## [Goal a]
In the saved data entries listing, swap "computer-use agent" for "GUI agent" and reproduce the lines with nothing else changed. Begin at the line containing "Task: Select the DSC01048.JPG" and stop after the line containing "tap(326, 106)".
**** Document text
15 July 2007

i've moved my blog!

i was drawn into wordpress, which i'm still tinkering with but whose format is far more pleasing to me. from now on i'll be posting here. new post and all! (and more to come of course)

this page will stay up for a little bit for those of you who arrived late.

13 July 2007

the joyification properties of homemade cookies

tonight i was having a bad night... i have been pms-y and crabby and unmotivated the past couple days, and about half an hour after i'd gotten to a show at the organ haus tonight i discovered that a bottle of beer had leaked out into my bike bag and destroyed any shred of paper i'd left in there. (plus my bag is saturated with beer and now hanging upside down from the shower head to drip freely into the tub.) so i rode home (in a downpour) and decided to bake off the snickerdoodles i'd been interrupted from making earlier in the evening.


i used the snickerdoodle recipe from LDV and must say i am very pleased! it's just like i remember tasty snickerdoodles being: just slightly sugary crispy on the outside and soft and chewy on the inside! yum yum yum. my night has become infinitely better, and i am excited to try out zucchini pancakes in the morning for a secret surprise breakfast. followed by the homoplex rummage sale and vegan tasty lunch preparations with micah. things are definitely looking up.

11 July 2007

bread baking!

spelt-rice bread with imagine foods sweet corn soup and a baby romaine and tomato salad with annie's lemon-chive dressing:
sweet corn soup, spelt-rice bread, and salad

today was a bearable day, almost chilly at times, which is a welcome change from the heat and humidity of late. so i decided it was cool enough to try some baking. i found this recipe in my ExtraVeganZa! cookbook and have been wanting to make it for quite some time because it sounded so weird (cooked rice, spelt, cornmeal, no yeast or leavening agents!). it has a really weird name too, with somebody's name and old english spellings (?) that sound like more of a quote than a title. it also asks for sesame seeds in the recipe without listing it in the ingredients, so i put my own version below. anyway, i popped into work and got a container of cooked rice (because i was a little lazy) and some soup and salad fixings. then i got to work...
********
**** Entries supplied
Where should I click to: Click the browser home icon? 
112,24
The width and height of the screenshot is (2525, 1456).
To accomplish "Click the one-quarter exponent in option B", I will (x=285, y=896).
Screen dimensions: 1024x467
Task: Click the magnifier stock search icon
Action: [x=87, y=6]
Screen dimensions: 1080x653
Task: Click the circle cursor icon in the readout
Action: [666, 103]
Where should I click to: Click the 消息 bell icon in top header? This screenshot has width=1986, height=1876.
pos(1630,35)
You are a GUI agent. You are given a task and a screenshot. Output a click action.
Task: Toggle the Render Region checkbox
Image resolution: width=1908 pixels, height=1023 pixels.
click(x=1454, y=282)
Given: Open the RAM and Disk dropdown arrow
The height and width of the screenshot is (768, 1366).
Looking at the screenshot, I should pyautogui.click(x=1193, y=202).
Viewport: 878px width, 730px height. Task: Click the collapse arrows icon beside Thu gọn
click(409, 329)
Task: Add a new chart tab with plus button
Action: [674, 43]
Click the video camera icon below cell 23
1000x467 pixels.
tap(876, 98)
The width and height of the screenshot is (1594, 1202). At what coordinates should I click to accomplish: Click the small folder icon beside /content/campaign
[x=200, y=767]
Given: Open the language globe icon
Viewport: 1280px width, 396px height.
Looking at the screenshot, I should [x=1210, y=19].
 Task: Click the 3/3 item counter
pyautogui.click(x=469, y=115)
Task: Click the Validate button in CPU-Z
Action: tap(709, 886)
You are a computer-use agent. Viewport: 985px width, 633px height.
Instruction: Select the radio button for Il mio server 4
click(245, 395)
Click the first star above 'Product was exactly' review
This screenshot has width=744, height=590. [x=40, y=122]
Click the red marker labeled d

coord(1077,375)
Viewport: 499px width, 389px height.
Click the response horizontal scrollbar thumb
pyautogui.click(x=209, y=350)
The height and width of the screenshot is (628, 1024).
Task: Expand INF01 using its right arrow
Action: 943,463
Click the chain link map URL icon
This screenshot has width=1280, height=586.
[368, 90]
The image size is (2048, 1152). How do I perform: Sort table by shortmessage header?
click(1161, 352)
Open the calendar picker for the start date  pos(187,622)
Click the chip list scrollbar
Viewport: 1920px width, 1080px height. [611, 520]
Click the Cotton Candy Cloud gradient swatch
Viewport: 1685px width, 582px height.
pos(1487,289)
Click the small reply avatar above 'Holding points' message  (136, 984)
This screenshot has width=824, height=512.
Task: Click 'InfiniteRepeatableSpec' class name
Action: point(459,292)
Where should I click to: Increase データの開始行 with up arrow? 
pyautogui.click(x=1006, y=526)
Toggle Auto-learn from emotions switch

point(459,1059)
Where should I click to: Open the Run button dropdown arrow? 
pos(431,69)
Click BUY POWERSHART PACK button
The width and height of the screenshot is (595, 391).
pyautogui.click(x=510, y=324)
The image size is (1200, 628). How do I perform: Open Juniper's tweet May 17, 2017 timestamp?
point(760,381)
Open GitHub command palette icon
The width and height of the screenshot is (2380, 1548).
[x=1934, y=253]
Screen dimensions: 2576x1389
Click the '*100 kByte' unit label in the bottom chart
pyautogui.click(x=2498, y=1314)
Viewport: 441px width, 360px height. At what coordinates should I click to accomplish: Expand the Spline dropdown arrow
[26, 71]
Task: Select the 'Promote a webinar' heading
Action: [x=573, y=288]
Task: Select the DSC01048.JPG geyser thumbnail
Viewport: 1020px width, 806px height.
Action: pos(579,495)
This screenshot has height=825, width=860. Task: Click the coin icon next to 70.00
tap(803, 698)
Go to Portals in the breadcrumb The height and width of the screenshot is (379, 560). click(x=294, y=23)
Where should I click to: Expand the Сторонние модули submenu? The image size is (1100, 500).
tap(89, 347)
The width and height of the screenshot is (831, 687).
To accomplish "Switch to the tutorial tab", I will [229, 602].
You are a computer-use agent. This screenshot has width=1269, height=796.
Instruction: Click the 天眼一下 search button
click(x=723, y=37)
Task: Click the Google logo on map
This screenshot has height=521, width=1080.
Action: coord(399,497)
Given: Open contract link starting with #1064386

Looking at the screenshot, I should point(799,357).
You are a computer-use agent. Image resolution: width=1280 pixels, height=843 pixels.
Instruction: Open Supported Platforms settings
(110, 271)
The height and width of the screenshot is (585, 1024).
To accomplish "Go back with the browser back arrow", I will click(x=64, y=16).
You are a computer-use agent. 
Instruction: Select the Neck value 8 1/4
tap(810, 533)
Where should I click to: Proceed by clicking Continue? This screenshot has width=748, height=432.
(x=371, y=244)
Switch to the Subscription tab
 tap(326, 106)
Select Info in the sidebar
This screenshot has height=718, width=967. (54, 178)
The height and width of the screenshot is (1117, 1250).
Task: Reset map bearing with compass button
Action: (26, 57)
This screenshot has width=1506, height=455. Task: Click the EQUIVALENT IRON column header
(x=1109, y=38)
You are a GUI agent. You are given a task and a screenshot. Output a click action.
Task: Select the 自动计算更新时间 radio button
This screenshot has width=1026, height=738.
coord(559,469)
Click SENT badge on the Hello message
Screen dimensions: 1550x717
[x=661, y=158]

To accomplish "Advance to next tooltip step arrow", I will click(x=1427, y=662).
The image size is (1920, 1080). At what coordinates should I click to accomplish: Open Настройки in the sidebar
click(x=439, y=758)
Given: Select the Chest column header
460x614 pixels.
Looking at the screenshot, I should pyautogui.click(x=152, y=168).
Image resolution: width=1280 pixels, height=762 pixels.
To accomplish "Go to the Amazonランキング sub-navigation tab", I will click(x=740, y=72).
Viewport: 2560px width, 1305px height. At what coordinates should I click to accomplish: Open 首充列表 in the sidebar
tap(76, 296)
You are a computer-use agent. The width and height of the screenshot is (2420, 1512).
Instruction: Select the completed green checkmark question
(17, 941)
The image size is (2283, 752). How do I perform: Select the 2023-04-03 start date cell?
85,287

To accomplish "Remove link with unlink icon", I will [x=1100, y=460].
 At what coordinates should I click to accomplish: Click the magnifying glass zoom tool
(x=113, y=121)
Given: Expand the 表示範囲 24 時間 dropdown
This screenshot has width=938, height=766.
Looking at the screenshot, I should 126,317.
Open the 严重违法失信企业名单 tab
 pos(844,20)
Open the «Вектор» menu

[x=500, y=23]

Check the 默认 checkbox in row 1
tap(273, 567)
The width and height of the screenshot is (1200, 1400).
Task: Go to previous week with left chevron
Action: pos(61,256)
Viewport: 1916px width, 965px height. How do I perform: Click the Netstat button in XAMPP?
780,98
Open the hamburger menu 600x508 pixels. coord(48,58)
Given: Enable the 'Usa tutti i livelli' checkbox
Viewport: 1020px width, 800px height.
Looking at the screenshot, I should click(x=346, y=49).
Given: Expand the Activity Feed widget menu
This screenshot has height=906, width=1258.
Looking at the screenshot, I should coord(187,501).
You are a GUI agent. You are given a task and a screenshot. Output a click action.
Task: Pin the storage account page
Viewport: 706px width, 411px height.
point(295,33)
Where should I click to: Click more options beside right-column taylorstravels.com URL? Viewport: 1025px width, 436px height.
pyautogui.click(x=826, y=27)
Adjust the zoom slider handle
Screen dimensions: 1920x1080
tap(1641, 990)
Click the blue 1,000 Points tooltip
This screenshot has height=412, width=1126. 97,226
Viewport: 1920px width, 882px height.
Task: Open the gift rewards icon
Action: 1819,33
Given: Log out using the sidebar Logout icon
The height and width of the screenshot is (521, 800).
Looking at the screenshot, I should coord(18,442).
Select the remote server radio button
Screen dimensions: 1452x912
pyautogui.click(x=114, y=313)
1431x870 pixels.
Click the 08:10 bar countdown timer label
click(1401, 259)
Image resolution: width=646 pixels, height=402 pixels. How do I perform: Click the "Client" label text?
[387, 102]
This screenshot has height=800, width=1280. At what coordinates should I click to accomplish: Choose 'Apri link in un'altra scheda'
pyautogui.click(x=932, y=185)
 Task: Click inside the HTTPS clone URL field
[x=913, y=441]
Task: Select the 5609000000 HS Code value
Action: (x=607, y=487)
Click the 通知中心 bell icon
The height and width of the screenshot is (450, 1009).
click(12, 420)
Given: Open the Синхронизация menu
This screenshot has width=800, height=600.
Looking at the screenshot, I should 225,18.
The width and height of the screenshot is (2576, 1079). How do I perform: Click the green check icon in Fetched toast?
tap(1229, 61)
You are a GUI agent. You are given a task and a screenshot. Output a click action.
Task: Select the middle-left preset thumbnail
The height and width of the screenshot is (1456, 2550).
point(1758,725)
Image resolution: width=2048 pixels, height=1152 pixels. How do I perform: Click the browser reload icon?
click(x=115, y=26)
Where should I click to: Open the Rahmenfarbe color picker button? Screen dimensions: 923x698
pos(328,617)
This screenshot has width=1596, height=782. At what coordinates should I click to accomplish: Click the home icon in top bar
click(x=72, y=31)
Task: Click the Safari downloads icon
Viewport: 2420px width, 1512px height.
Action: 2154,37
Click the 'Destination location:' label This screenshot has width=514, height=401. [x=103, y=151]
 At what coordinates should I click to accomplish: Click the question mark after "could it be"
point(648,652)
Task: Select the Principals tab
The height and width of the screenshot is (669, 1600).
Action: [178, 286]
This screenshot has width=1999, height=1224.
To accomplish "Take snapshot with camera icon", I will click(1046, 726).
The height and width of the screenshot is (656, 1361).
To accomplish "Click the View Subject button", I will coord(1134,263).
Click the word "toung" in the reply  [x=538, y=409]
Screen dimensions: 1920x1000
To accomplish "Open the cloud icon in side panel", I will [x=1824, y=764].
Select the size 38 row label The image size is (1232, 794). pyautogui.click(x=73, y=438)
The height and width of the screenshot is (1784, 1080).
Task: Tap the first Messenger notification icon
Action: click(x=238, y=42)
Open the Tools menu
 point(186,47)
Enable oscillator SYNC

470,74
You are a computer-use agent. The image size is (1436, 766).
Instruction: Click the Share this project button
********
## [Goal b]
How would you say this sentence from the blog in Spanish: "my night has become infinitely better, and i am excited to try out zucchini pancakes in the morning for a secret surprise breakfast."

## [Task response a]
Task: Select the DSC01048.JPG geyser thumbnail
Viewport: 1020px width, 806px height.
Action: pos(579,495)
This screenshot has height=825, width=860. Task: Click the coin icon next to 70.00
tap(803, 698)
Go to Portals in the breadcrumb The height and width of the screenshot is (379, 560). click(x=294, y=23)
Where should I click to: Expand the Сторонние модули submenu? The image size is (1100, 500).
tap(89, 347)
The width and height of the screenshot is (831, 687).
To accomplish "Switch to the tutorial tab", I will [229, 602].
You are a GUI agent. This screenshot has width=1269, height=796.
Instruction: Click the 天眼一下 search button
click(x=723, y=37)
Task: Click the Google logo on map
This screenshot has height=521, width=1080.
Action: coord(399,497)
Given: Open contract link starting with #1064386

Looking at the screenshot, I should point(799,357).
You are a GUI agent. Image resolution: width=1280 pixels, height=843 pixels.
Instruction: Open Supported Platforms settings
(110, 271)
The height and width of the screenshot is (585, 1024).
To accomplish "Go back with the browser back arrow", I will click(x=64, y=16).
You are a GUI agent. 
Instruction: Select the Neck value 8 1/4
tap(810, 533)
Where should I click to: Proceed by clicking Continue? This screenshot has width=748, height=432.
(x=371, y=244)
Switch to the Subscription tab
 tap(326, 106)

## [Task response b]
Mi noche ha mejorado infinitamente, y tengo muchas ganas de probar panqueques de calabacín por la mañana para un desayuno sorpresa secreto.